May 3, 2010 | Unregistered CommenterSnakeman

Bang on!

But we would also need honest politicians/administrators who wont lie about the quantity of gold that they have and have an independent method of auditing exactly what is in the vault, no leasing or lending, etc, its got to be tightly controlled.

May 3, 2010 | Unregistered CommenterGold Prices

Indeed the 'weak link" in many systems..."honest poli's and administrators"...that indeed will need to be worked the meantime build up your own stash of physical because you will personally prepare for whatever happens, look out for yourself...the rest will have to be worked out...

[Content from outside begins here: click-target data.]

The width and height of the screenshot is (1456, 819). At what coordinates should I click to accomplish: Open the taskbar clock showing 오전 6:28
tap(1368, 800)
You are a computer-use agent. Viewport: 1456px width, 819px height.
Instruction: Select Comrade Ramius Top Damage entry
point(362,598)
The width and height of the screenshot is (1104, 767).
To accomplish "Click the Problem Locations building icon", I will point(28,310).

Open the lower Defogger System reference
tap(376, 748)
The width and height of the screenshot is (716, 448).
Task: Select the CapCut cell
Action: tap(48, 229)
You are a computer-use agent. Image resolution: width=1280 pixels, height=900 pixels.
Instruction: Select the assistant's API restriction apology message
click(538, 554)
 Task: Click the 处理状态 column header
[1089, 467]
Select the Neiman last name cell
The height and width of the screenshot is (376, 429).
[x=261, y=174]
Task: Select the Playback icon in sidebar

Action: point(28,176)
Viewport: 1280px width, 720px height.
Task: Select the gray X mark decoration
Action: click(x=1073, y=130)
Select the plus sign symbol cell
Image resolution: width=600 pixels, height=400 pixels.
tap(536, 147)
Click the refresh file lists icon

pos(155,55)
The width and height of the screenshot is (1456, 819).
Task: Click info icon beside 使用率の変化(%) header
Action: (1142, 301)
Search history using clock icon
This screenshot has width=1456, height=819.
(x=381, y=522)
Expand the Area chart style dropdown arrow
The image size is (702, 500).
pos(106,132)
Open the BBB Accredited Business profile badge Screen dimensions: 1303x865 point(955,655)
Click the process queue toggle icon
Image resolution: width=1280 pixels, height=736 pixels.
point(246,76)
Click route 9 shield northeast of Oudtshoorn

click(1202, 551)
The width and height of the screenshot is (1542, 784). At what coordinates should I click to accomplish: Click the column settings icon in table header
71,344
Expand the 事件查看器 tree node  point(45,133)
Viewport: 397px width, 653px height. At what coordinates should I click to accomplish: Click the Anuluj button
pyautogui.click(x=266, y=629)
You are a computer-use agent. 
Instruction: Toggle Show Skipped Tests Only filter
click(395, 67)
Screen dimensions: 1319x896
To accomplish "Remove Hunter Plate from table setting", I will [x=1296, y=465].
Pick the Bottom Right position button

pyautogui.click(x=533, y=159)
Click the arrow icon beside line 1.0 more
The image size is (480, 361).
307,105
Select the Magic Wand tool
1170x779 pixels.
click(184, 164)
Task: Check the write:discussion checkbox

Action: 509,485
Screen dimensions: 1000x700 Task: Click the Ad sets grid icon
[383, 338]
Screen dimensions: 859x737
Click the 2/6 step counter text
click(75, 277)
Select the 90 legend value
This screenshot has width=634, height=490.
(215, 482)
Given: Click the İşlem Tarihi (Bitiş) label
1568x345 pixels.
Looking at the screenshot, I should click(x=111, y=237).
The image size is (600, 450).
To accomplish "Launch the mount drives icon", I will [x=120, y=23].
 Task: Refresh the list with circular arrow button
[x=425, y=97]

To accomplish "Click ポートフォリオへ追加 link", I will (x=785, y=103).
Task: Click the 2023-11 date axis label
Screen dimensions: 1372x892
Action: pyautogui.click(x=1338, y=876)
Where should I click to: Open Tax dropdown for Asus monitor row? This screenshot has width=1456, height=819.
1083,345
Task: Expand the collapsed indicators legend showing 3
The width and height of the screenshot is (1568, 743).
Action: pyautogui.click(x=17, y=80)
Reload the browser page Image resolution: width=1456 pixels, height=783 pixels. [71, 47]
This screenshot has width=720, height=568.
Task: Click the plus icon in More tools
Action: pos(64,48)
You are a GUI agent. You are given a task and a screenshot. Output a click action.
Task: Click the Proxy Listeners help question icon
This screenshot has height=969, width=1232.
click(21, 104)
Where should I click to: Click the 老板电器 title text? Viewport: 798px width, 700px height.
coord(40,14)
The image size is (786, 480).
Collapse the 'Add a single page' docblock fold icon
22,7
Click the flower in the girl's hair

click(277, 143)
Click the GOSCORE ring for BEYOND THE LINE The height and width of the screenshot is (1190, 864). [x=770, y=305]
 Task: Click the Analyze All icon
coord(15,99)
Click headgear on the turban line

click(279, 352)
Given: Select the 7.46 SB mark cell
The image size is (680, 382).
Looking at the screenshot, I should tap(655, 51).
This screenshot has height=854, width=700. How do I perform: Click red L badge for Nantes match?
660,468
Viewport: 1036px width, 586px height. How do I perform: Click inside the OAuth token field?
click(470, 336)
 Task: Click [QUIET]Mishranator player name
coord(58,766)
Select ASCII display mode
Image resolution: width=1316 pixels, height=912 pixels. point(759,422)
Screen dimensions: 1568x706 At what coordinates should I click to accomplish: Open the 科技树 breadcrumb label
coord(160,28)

May 3, 2010 | Unregistered CommenterSnakeman

A snip from John Nadler on Kitco:

Mr. Crook argued that once the current crisis is over and gold starts to reflect its ‘fair, adjusted for monetary policy (post liquidity extraction) price.’ That price is about $800 per ounce in Mr. Crooks’ opinion. Yes, not the $7,000 per ounce price was offered last week by one of its rip-roaringly perma-bullish guests. Mr. Crook is thus shorting the GLD. Period. Buying Jan. 2012 puts, to be precise. He also sees platinum and palladium (bullion and ETFs) as the ‘winners for the next decade.’